To be done.
Write out the data between the line holding "Where should I" and the line holding "pyautogui.click(x=95, y=837)", inclusive. Omit the pictures from your copy.

Given information.
------------------------------
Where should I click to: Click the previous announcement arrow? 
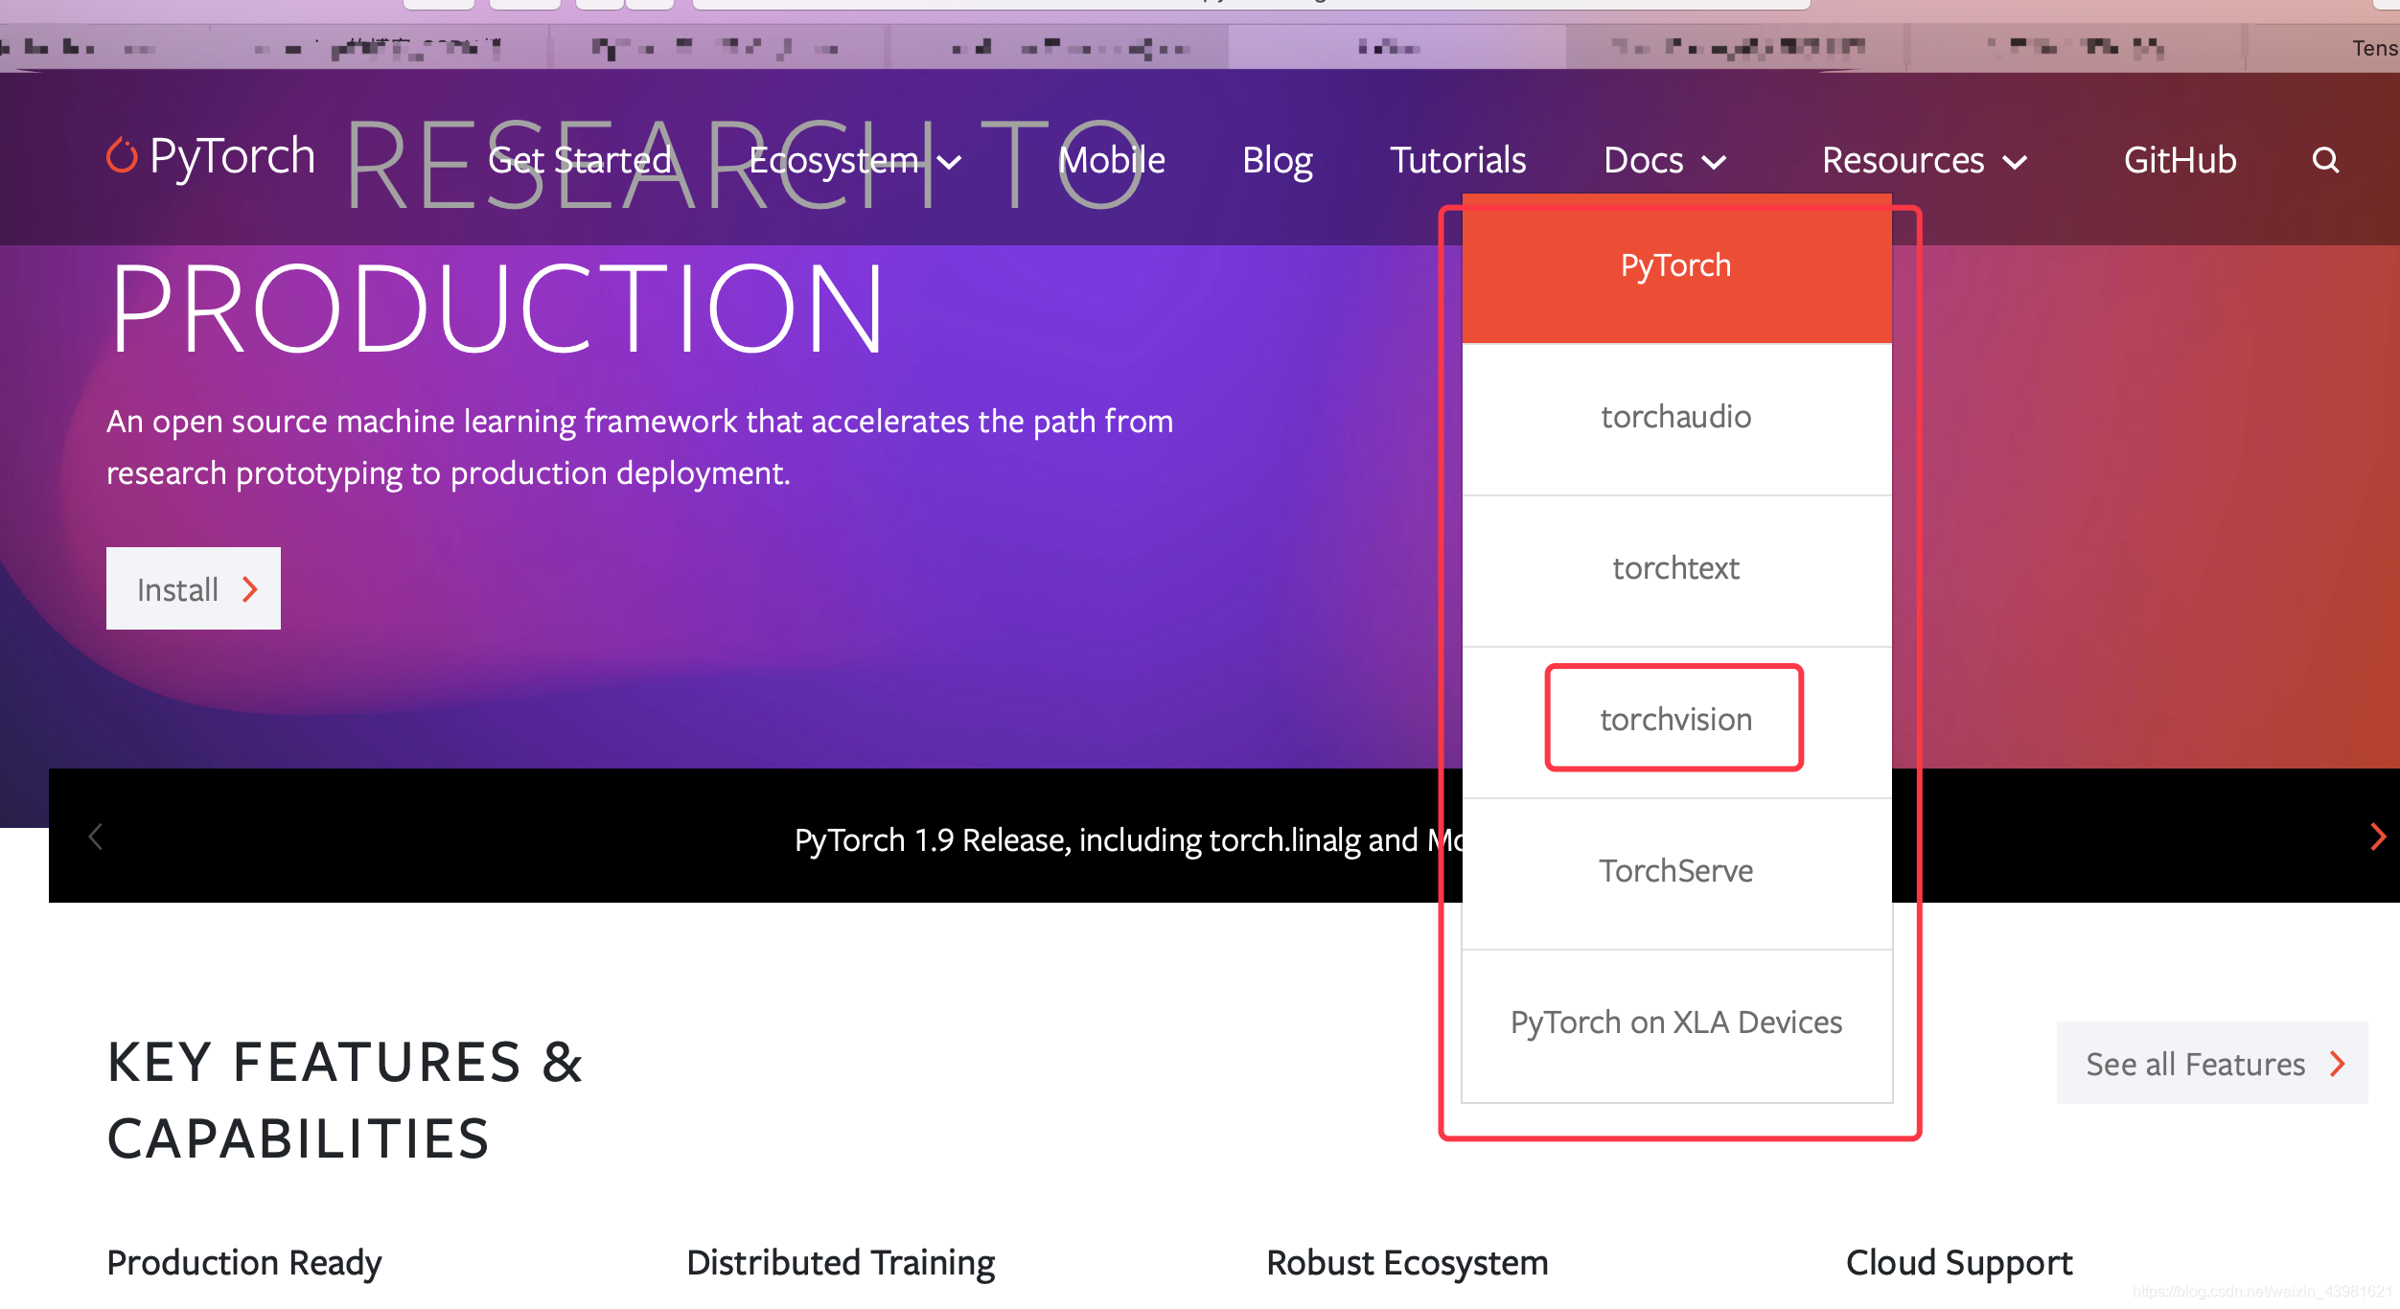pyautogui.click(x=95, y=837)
------------------------------
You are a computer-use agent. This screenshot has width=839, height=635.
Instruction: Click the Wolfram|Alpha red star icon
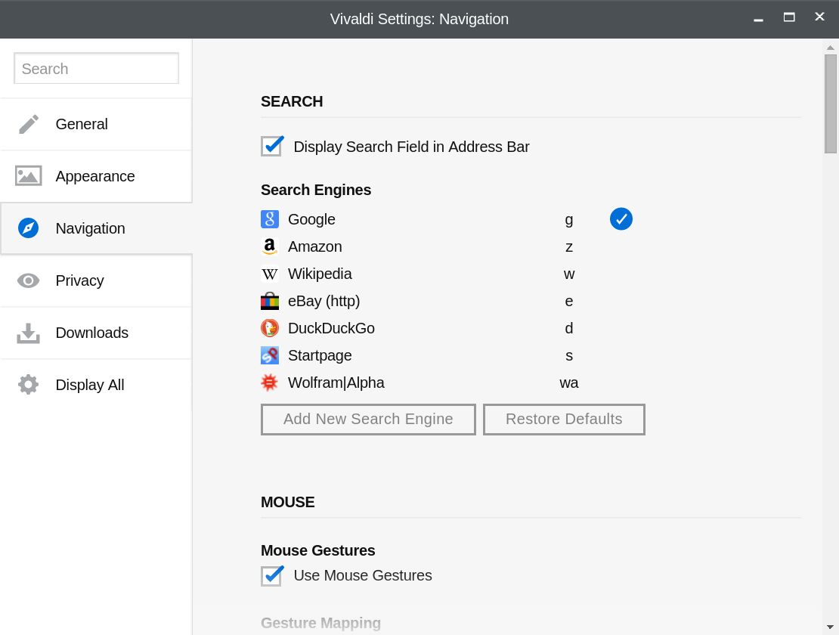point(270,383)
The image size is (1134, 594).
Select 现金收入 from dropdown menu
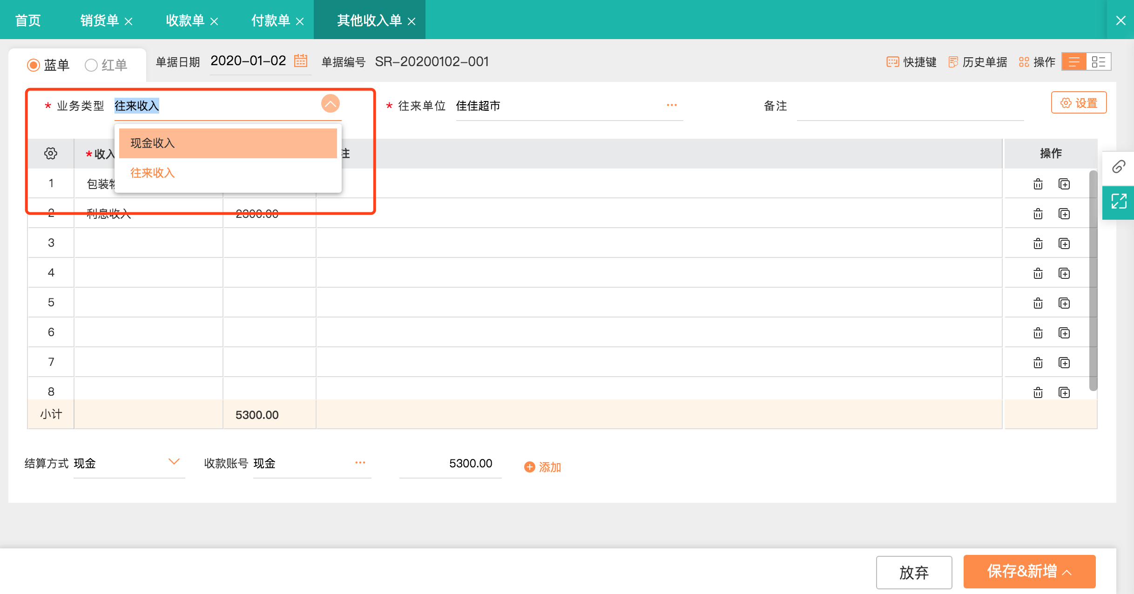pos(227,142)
------------------------------
Completed task.
Where should I click to: Click the previous announcement arrow? 
pyautogui.click(x=95, y=837)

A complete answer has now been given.